The film makes much in its opening scenes of the looming industrial site that belches forth smoke and discharges filth into the river. The setting highlights the complex, dirty nature of teenage life, being a metaphor for the corruption of society on the pure children who are born into the world. Director Isao Yukisada makes good use of cuts, for example between sex and scenes of vomiting or violence, to show the confused blend of emotions that characterise this period of life. There are for example highly comic transitions between a sex scene and the consumption of bananas or sausages, which function to underscore a message about the interconnectedness of these characters who at first seem to socialise only in a shallow sense. The bulimic subplot likewise offers a human counterpoint to the idea of the factory that both consumes and then vomits back pollutants. The acting is occasionally hit and miss, but Fumi Nikaido and Ryo Yoshizawa give fantastic performances. The ensemble cast are all given fairly hefty roles, with their own nuances and dilemmas to face. There is a little overacting, but with such a collection of actors and scenes it is easy to move past them. It is a little overlong, the second half becoming directionless, seeming more like a series of vignettes rather than a single narrative. This is easy to understand as the film is based on a manga by Kyoko Okazaki and is perhaps attempting to fit too many stories into a single cohesive narrative. The film often seems like it is struggling to fit in all of the stories it wants to tell, something that is far easier in the long form, episodic nature of a manga. The film is rarely dull however, being a kaleidoscope of teen angst and genuinely shocking scenes. All the various subplots are resolved to varying degrees of satisfaction.

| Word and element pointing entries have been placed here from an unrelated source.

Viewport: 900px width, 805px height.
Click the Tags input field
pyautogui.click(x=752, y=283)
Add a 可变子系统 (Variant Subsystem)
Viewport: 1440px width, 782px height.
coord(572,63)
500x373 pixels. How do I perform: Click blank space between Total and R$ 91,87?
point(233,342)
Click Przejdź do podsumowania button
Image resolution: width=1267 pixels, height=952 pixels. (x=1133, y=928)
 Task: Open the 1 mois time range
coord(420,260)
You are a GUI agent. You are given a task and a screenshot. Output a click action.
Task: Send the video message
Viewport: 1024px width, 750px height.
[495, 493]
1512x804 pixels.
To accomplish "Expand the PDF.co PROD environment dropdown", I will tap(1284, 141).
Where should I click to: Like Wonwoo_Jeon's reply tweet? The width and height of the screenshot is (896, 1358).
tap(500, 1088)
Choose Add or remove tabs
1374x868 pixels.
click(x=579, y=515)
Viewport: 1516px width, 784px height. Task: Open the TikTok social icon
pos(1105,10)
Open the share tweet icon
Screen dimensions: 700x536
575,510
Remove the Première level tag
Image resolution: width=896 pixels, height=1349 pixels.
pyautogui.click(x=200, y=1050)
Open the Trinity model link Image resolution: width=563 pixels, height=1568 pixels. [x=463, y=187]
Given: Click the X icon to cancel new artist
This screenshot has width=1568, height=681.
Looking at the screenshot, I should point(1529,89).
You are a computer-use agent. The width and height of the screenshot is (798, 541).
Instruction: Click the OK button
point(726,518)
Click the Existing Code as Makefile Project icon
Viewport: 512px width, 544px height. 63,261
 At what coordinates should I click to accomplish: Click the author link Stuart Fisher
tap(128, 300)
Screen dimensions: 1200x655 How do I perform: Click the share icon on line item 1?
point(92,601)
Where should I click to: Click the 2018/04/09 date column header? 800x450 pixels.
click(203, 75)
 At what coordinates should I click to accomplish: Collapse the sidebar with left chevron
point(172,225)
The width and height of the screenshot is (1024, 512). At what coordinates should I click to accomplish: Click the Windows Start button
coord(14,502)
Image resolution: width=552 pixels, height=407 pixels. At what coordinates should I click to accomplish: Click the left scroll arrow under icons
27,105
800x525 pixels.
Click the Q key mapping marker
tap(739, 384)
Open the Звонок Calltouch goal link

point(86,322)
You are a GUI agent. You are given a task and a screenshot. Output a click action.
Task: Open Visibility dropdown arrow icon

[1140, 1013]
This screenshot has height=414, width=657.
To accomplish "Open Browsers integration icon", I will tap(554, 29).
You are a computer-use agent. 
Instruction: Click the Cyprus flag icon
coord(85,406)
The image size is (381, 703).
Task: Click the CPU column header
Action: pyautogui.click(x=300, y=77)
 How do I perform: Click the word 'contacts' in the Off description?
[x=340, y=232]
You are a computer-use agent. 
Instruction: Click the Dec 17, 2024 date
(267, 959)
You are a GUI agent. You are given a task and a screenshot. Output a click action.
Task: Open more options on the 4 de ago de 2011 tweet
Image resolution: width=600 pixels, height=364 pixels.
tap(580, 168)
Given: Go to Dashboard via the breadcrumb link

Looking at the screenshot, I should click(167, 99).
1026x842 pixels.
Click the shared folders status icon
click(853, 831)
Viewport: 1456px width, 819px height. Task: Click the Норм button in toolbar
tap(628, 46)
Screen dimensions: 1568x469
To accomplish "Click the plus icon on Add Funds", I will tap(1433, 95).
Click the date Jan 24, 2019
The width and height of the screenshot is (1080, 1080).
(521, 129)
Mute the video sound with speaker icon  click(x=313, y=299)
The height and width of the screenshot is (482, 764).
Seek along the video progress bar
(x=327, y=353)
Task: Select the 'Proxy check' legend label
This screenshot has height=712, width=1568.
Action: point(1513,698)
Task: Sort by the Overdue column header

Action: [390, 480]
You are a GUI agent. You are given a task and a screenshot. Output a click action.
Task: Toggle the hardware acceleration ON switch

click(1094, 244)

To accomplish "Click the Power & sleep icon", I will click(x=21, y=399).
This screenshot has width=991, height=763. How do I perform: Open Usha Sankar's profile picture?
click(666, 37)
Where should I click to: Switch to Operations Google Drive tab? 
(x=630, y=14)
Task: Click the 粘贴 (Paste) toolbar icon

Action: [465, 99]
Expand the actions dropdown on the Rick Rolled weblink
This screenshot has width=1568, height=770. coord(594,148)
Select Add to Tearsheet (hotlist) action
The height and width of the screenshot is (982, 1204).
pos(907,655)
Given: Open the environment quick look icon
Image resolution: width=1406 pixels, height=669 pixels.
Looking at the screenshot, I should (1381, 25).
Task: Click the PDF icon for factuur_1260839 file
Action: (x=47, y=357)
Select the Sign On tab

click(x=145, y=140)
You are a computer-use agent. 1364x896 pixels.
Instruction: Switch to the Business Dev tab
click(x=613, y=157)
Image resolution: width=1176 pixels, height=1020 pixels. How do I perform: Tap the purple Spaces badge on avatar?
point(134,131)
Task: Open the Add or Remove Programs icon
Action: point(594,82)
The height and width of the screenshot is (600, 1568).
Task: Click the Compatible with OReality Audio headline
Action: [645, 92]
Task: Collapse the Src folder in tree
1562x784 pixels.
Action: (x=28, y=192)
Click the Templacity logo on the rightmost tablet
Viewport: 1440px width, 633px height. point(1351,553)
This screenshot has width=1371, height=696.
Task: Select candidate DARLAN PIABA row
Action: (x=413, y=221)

The film discusses death, most prominently in the characters’ reactions to the corpse and in a latter shocking scene with Haruna. This corpse is symbolic of the characters confronting death itself, with the associated nihilism and overwhelming realisation that there is really no goal at the end of life, simply a series of tragedies. Bulimia, infidelity, anger, jealousy, homosexuality, and bullying are all shown to be part of life and the audience is left to find some morality amongst a morass of sin and suffering. There is an unspoken distance between many characters, who are unable to relate to one another, despite being in desperate need of someone to help them. They are isolate, impulsive, nothing is neatly resolved. It is a fizzing, unstable collage of teenage emotions showing the darker side of human nature. River’s Edge is a solid drama that deals with a number of important themes and leaves you speculating on the characters actions long after it is over.